Anglers should keep in mind, Lake Singletary is heavily developed, relatively close to Worcester and is a popular recreational spot, particularly as water temperatures warm. To ensure parking, anglers should hit the lake early and late in the day. 

A map of Lake Singletary showing the various depths is available on the MassWildlife web site.

To access Lake Singletary take Route 146 south to Exit 8 in Millbury and head west on West Main Street.


Connecticut is home to a number of prime bass lakes but Candlewood Lake in the New Fairfield, Brookfield and Danbury area is one of the best.
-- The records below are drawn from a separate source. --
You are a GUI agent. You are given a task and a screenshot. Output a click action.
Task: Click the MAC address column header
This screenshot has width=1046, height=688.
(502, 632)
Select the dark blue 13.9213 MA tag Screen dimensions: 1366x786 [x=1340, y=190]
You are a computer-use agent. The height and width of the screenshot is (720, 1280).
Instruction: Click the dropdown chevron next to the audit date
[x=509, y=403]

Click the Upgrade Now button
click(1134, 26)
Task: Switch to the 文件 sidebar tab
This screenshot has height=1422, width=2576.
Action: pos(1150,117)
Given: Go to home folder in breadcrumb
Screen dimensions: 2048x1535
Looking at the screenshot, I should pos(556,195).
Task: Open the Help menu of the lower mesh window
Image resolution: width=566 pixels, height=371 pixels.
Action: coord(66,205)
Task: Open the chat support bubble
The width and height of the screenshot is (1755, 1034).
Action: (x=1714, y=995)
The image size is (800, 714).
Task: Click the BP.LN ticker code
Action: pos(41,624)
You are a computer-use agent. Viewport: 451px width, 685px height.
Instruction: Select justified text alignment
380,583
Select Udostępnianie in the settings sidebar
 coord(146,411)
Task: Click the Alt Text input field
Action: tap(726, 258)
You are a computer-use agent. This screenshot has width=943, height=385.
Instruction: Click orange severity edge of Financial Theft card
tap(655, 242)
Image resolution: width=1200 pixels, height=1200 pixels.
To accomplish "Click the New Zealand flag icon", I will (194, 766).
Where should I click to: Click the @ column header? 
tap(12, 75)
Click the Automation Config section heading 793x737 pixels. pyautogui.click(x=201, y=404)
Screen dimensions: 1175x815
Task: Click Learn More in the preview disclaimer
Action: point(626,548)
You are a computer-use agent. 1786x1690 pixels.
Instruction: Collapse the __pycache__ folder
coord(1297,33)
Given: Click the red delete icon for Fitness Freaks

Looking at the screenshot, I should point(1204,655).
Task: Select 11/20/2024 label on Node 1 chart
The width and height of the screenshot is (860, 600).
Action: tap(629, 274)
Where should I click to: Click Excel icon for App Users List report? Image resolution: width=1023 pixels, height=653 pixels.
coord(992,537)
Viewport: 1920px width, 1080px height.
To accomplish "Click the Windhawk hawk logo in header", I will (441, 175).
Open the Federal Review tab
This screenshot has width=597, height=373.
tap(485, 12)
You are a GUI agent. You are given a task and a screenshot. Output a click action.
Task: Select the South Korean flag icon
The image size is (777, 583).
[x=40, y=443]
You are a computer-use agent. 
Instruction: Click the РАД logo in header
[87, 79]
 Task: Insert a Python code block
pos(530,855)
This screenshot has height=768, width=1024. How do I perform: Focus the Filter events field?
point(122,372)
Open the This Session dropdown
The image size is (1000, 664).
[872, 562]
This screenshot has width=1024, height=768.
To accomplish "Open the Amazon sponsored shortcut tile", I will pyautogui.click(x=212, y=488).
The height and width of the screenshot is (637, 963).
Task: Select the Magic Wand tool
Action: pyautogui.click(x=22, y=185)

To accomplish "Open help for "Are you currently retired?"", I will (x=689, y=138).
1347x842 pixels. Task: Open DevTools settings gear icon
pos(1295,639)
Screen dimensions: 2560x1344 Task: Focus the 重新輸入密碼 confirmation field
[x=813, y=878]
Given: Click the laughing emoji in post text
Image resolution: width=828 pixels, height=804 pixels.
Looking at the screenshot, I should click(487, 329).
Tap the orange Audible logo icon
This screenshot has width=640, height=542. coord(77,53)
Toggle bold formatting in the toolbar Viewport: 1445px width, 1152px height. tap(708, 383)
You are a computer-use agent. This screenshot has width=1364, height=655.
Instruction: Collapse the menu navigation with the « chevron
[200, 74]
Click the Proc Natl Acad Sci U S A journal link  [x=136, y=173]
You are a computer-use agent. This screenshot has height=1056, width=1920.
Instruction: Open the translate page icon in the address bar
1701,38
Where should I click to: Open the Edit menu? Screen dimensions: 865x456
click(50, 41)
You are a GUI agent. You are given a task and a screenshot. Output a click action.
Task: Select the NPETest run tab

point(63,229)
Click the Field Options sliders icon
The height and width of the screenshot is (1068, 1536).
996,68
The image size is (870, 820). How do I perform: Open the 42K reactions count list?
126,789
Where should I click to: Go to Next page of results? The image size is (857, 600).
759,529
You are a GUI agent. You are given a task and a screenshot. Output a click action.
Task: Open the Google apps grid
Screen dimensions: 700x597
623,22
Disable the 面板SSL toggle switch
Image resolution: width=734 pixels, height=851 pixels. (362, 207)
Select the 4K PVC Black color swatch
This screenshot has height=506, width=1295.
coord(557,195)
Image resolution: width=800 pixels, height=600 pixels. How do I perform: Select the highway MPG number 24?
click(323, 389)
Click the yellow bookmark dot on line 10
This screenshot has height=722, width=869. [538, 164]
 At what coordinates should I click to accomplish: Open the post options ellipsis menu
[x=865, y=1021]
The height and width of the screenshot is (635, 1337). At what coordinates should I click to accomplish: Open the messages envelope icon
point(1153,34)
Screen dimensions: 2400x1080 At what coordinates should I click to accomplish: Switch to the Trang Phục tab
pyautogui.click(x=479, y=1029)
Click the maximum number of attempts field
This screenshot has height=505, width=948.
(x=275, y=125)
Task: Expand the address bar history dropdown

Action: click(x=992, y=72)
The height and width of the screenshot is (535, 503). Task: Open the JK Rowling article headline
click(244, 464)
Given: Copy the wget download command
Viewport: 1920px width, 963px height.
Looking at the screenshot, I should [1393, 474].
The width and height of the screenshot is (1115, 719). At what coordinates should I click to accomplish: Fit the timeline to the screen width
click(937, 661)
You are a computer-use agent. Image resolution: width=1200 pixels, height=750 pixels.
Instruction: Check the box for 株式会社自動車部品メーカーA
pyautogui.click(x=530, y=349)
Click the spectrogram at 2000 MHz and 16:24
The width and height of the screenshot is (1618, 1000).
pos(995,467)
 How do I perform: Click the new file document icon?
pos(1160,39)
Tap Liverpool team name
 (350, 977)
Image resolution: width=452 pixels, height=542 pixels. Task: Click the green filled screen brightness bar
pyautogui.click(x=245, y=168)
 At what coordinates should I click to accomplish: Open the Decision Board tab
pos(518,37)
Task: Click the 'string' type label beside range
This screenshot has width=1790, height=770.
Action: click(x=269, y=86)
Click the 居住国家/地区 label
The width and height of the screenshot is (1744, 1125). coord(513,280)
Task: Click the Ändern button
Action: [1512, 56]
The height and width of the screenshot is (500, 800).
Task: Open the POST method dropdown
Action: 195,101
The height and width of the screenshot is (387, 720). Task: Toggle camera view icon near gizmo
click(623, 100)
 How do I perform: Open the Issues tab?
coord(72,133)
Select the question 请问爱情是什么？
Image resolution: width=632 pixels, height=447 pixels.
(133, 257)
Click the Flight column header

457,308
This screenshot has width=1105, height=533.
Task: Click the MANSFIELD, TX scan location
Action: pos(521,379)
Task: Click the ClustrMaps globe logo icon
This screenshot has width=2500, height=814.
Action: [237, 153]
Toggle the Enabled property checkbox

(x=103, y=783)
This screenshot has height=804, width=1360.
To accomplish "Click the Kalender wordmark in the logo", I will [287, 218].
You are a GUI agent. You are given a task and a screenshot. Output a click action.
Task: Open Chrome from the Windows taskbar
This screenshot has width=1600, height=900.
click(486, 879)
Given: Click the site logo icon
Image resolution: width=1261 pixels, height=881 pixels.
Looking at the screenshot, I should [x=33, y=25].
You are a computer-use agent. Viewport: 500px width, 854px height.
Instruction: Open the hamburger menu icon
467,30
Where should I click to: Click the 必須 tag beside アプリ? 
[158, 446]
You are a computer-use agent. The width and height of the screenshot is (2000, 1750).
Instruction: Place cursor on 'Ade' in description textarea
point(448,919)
The lake has a robust largemouth bass fishery but Candlewood Lake is particularly known for its smallmouth bass with trophy specimens possible during the May to early June pre-spawn and spawn periods. Because of that, and due to its size as the largest lake in Connecticut and varied structure and cover, Candlewood gets a lot of pressure from local and visiting anglers. Several bass tournaments and derbies are held on the lake each year. 

Candlewood Lake covers some 5,064 acres. Although long and narrow for the most part, its 65-mile-long shoreline is dented with bays and coves of various size and depths. Several points and necks jut into the lake and there are a number of islands of various sizes. All of it is prime bass water offering a mixed bag of cover and structure. 

A thing to keep in mind is that water temperatures vary in different areas of the lake, typically depending on spring weather conditions. During cooler springs the smaller, shallower coves are apt to warm quicker than the larger, deeper coves, bays, and off the various points, and the spawning season can be in place or almost over by early June or so. The point is, with the arrival of June, anglers may be fishing for both spawning and post-spawn bass so tactics and offerings should be selected accordingly. The nice thing is whatever the case, bass will be aggressive or active somewhere on the big lake.

Access to Candlewood Lake is available on the south end of Lattins Cove Boat Launch in Danbury, off Forty Acre Mountain Road. Another option is at the Squantz Cove off Route 39 in New Fairfield on the west side.


Most of the lakes and ponds in southern Rhode Island are smaller than 100 acres. There are exceptions, such as Worden and Watchaug ponds, both excellent bass water. Indian Pond in South Kingston is another. At 221 acres, Indian Lake is one of the largest lakes in the state.

But size doesn’t always mean great depth. At an average depth of just 9 feet Indian Lake is rather shallow. Milfoil and other weed growth is evident along some of the shorelines, and along with the rocky bottom offers ample cover for bass. Some offshore boulders and rock piles and submerged shoals offer additional cover along with the island drop-offs on the north end.

Due to its southern location and proximity to Block Island Sound and Narragansett Bay, Indian Lake warms quickly in the spring. By June the spawn has reached its heights most years, so much of the action is for post-spawn bass. Due to its shallow depths the best action generally comes on floating and shallow running lures, baits and plastics. 

Access Indian Lake from U.S. Route 1 in the Indian Lakes Shore area of South Kingston by taking Arrow Head Trail to its end and turning left (south) onto Indian Trail to the state-owned fishing access.